- WHAT NEEDS TO BE DONE: The required result is an exact copy of every line from the one with "Task: Click the Present play button" through the last line below, with the pictures left out.

Pixel coordinate grounding data:
===============

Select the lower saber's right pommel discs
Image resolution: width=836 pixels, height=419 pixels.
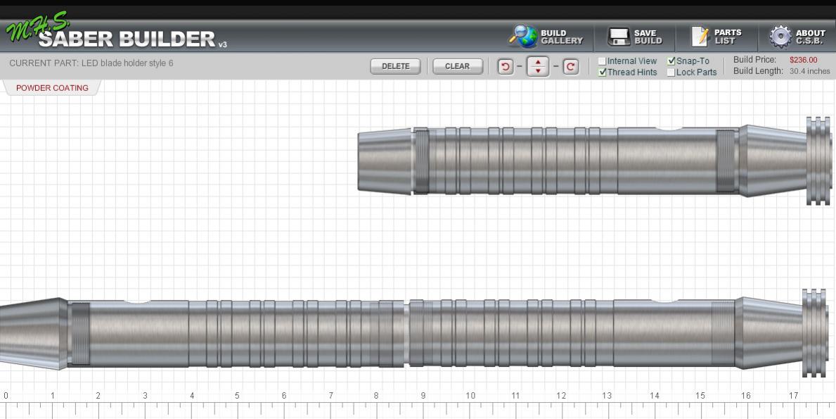tap(814, 332)
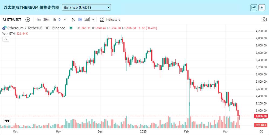Switch to the bar chart view icon
Viewport: 269px width, 135px height.
coord(262,8)
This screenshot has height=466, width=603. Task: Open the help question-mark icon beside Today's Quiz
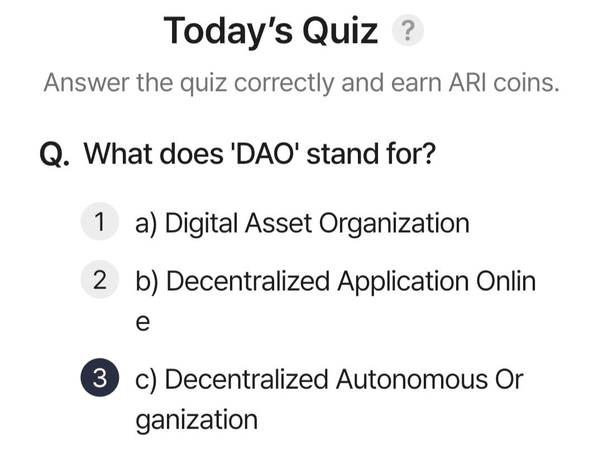click(408, 30)
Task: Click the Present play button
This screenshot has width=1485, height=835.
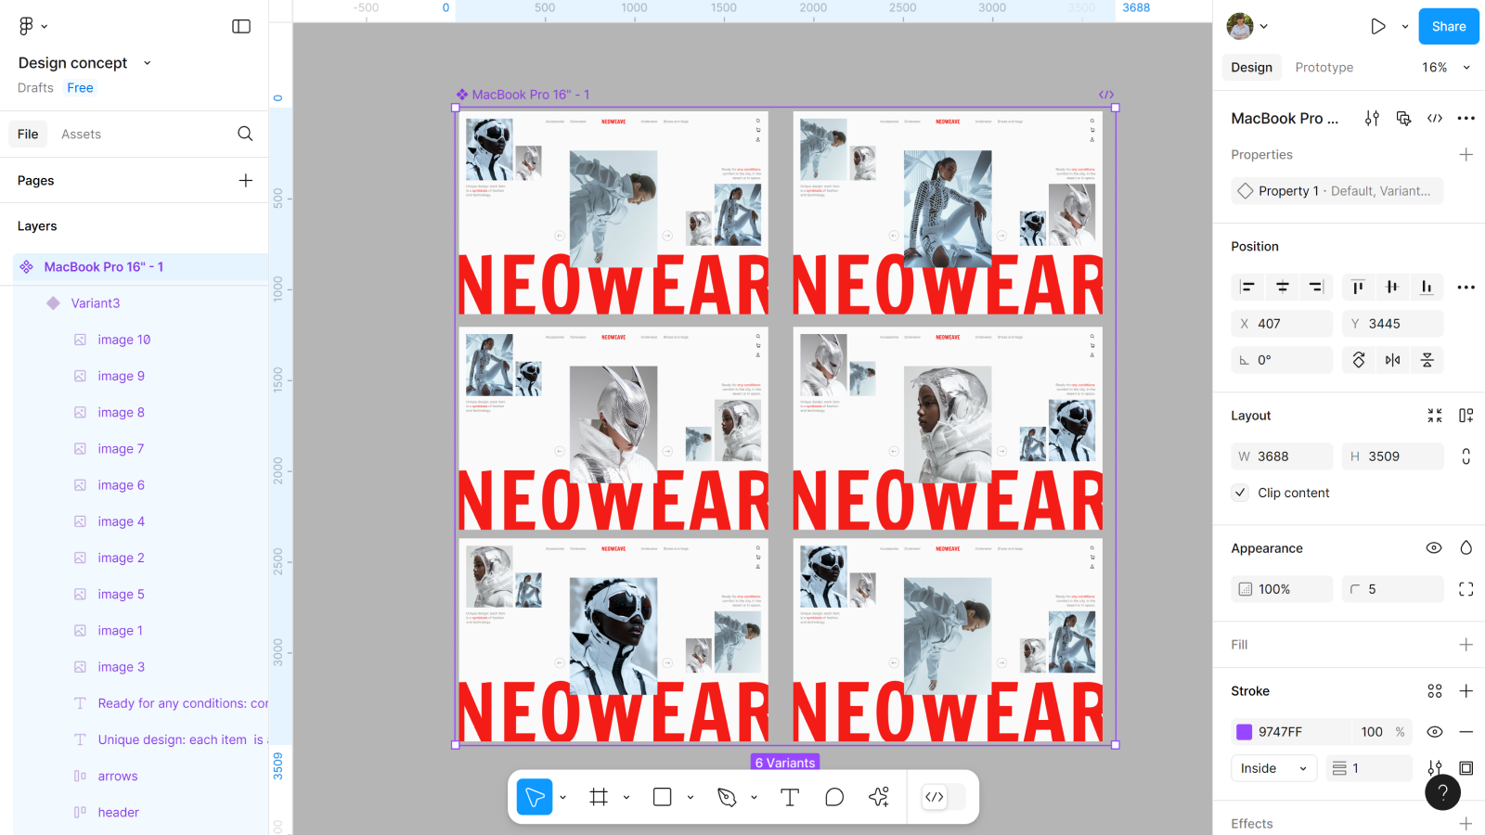Action: click(1378, 27)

===============

- COMPLETED TASK:
Task: Click the Present play button
This screenshot has width=1485, height=835.
Action: click(1378, 27)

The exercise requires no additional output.